「え?あのバッグ、流行りすぎて逆に欲しくなくなった」
「このお店、インスタでバズってから行く気が失せたなあ…」
そんなふうに思ったこと、ありませんか?
実はこれ、「スノッブ効果」と呼ばれる心理現象です。
今回はこの不思議な心理について、身近な例とともに深掘りしていきます。
■ スノッブ効果とは?
スノッブ効果(Snob Effect)とは、「他人が持っているものを、自分は持ちたくなくなる」心理のことです。
簡単に言えば、「人と同じはイヤ」「希少なものに価値を感じる」気持ちがこれにあたります。
この言葉は経済学者ハーヴェイ・ライベンシュタインが提唱したもので、元々は「需要と希少性」の関係を説明するための概念でした。
似たような効果に「バンドワゴン効果」(=みんなが持ってるから自分も欲しい)があり、スノッブ効果はその“逆”です。
■ 「みんなが持ってる=価値が下がる」?
スノッブ効果が働くと、私たちは「みんなが持っている」という理由だけで、そのモノへの価値を低く感じてしまいます。
たとえば…
- 高級ブランドのバッグが、突然あちこちのインフルエンサーに使われ始める
→ 「なんか、量産型っぽくなってきたな…」と感じる - 隠れ家的なカフェがSNSで話題になり、長蛇の列に
→ 「雰囲気も落ち着きもなくなった…もういいかな」と足が遠のく
つまり、「希少性」や「自分だけの特別感」が薄れることで、魅力を感じなくなるわけです。
■ なぜスノッブ効果が起こるのか?その心理の裏側
スノッブ効果の根底には、「他者との差別化を図りたい」という自己表現の欲求があります。
これは心理学者マズローの「承認欲求」や「自己実現欲求」にも通じる部分です。
人は誰しも、「自分らしさ」や「特別感」を持ちたい生き物。
そのため、「他人と同じもの」や「大量生産されているもの」は、自己表現のツールとしての魅力を失うのです。
■ スノッブ効果とマーケティングの関係

この心理は、マーケティングの世界でも重要な武器になります。
企業は以下のような戦略を使って、スノッブ効果を活用しています。
● 限定販売
「○○本限定」「今だけ」など、希少性を強調して「他人と被りたくない人」の心理を刺激。
● 招待制・会員制
一部の人にしか参加できないことで、「自分は選ばれた存在」という特別感を与える。
● 高価格戦略
あえて高い価格を設定することで、「大衆向けではない」というイメージを作り、差別化を図る。

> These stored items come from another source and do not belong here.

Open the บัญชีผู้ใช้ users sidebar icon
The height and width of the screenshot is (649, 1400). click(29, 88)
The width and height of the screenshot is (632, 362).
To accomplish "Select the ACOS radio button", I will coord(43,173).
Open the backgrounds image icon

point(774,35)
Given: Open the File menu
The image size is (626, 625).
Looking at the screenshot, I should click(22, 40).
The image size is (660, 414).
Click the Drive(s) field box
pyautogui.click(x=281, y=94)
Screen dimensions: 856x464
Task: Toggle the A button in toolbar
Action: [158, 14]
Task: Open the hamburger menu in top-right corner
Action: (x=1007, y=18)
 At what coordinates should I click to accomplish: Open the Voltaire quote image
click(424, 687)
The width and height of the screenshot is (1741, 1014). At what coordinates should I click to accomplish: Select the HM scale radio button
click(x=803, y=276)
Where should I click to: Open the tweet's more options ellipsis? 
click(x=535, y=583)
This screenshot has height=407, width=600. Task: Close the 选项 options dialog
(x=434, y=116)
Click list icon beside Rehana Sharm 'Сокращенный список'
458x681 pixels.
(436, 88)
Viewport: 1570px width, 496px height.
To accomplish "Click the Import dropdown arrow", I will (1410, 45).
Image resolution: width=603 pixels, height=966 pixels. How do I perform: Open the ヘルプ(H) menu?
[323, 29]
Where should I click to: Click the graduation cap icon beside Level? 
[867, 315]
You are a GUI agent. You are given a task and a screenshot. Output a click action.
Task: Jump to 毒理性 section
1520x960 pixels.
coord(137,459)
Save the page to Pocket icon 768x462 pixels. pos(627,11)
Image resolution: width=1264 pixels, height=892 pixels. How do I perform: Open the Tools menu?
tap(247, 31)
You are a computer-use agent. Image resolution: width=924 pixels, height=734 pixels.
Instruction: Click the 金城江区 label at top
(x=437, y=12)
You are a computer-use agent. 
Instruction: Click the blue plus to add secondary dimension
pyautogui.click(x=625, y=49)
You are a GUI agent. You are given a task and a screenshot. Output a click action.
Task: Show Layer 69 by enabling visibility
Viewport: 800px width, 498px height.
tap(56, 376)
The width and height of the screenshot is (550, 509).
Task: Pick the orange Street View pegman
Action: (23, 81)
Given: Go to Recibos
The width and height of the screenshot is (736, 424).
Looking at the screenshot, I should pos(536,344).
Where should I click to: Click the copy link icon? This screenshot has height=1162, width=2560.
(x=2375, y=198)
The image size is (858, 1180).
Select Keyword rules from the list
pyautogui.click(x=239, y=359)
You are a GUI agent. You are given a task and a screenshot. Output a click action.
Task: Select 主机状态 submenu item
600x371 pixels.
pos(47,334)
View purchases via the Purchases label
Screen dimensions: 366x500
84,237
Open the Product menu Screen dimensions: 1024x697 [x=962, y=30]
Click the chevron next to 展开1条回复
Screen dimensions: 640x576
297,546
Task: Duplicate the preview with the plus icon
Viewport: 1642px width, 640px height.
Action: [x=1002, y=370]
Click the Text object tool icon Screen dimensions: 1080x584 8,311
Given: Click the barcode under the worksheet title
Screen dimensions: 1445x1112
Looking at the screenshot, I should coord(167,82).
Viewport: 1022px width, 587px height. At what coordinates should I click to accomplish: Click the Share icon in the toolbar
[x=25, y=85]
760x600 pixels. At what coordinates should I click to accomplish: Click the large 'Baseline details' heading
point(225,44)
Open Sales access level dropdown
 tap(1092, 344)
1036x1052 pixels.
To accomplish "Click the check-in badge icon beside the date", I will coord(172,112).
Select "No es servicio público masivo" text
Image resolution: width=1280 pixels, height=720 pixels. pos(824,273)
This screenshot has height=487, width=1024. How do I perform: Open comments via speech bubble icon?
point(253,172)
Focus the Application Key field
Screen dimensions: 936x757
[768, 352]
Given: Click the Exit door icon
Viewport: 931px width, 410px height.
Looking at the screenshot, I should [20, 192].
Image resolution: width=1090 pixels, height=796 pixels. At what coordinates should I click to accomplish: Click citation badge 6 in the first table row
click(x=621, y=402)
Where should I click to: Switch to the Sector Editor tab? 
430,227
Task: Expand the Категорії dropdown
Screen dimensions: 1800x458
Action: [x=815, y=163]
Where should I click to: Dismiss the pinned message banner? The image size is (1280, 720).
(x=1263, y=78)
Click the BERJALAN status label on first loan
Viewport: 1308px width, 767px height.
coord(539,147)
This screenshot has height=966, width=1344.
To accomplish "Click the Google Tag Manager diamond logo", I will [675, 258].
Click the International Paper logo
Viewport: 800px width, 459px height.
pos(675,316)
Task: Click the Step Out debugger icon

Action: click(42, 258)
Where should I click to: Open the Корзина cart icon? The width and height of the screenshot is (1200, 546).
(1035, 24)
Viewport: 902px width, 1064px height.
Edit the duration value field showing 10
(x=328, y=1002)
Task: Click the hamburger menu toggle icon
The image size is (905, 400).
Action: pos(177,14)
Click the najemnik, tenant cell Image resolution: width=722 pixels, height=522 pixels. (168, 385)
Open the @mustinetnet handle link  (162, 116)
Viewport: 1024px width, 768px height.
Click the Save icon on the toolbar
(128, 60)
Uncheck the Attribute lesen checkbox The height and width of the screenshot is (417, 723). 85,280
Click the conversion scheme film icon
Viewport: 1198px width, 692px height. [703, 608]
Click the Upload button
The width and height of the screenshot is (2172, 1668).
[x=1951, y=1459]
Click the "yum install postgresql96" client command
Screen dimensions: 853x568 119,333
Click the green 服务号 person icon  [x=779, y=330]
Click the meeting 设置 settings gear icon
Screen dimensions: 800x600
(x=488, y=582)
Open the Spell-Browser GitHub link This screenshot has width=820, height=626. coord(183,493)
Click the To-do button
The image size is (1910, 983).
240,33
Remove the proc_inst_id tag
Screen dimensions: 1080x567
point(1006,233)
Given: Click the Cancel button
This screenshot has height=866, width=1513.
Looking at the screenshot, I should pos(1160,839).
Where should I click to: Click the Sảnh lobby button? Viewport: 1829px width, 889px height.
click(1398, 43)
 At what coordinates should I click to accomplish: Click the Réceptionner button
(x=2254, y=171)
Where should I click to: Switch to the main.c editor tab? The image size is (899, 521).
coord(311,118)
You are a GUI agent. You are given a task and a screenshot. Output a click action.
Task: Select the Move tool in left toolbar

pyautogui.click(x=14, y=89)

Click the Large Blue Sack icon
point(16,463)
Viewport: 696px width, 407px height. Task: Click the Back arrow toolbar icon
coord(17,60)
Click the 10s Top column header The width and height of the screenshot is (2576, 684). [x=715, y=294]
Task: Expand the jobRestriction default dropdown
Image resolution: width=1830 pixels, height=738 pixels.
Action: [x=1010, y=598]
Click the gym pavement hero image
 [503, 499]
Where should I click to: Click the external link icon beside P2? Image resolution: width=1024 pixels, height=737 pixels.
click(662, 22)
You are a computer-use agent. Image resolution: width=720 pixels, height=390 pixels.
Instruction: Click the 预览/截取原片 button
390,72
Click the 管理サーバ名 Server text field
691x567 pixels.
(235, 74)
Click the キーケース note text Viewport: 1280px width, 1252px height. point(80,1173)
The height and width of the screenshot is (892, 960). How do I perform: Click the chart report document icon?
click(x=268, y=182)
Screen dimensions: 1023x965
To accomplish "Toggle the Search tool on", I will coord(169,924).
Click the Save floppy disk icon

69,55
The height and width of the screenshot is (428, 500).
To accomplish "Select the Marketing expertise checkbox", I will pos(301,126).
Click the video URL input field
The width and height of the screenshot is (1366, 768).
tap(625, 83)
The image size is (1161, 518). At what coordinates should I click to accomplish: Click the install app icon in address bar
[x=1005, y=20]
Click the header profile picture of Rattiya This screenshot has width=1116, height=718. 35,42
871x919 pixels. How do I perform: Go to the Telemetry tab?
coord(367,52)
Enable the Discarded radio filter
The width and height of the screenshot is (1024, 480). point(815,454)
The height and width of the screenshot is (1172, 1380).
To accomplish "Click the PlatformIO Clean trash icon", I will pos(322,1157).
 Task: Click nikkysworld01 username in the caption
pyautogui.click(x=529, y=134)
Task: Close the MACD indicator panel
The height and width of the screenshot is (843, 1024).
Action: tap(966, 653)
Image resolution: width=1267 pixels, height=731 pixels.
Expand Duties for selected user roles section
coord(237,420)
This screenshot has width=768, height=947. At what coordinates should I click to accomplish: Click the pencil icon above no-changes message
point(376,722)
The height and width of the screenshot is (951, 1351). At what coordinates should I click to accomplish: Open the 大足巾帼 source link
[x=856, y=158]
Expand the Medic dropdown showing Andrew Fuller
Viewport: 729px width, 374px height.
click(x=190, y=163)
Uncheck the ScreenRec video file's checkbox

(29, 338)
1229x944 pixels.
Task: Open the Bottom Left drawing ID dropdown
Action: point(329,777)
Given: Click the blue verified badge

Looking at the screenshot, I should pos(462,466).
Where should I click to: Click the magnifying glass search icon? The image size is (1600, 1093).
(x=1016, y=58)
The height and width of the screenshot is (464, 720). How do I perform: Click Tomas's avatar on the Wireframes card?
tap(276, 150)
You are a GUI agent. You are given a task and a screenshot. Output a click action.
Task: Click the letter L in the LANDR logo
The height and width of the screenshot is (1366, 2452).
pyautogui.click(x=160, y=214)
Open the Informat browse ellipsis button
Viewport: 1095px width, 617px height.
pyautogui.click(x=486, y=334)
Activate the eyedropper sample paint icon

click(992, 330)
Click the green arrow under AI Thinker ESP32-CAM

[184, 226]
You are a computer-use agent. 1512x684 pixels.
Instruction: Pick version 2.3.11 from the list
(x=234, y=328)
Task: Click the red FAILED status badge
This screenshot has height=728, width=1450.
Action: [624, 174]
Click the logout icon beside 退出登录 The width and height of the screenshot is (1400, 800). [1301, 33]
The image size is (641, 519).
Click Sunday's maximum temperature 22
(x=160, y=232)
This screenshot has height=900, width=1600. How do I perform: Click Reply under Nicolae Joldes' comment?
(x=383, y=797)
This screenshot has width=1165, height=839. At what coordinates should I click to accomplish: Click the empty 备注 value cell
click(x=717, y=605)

このように、スノッブ効果は商品やサービスの“プレミア感”を演出するうえで非常に有効なのです。
■ SNS時代はスノッブ効果が加速する?
現代はSNSであらゆる流行が「可視化」されやすい時代です。
つまり、「どれだけ他人と被っているか」も簡単にわかってしまう。
そのため、スノッブ効果は昔よりも早く、かつ強く現れます。
たとえば、あるカフェや商品がバズると、それだけで「もう行きたくない」「ありふれてきた」と感じる人が増える。
「先取りした感覚を持ちたい人」「マイナー路線が好きな人」にとって、SNSは“冷める装置”にもなりうるわけです。
■ でも「スノッブ効果」は悪いことじゃない
一見、「ひねくれてる」と思われがちなスノッブ効果ですが、悪い心理ではありません。
- 自分らしさを大事にする
- 流されない選択をする
- マイナーなものを応援できる
そんな「芯のある生き方」にもつながっていくのです。
ただし、スノッブ効果に振り回されすぎると、「誰かが使ってるからやめる」「流行ってるから嫌だ」と、選択の幅が狭くなることも。
本当に自分が好きかどうか。
それを見極めることが、一番大切なのかもしれませんね。
■ まとめ:みんながやってると冷めるのは「自然な心理」
- スノッブ効果=「他人が持ってると欲しくなくなる」心理
- 差別化・希少性・自己表現の欲求が関係している
- マーケティングにも使われる戦略
- SNS時代では加速する傾向にある
- 悪い心理ではないが、自分の価値基準を持つことが大切
「みんなが持ってるからこそ、自分は持たない」。
それもまた、立派な自己表現の一つ。
あなたの選択が、あなたらしさを作っているのかもしれません。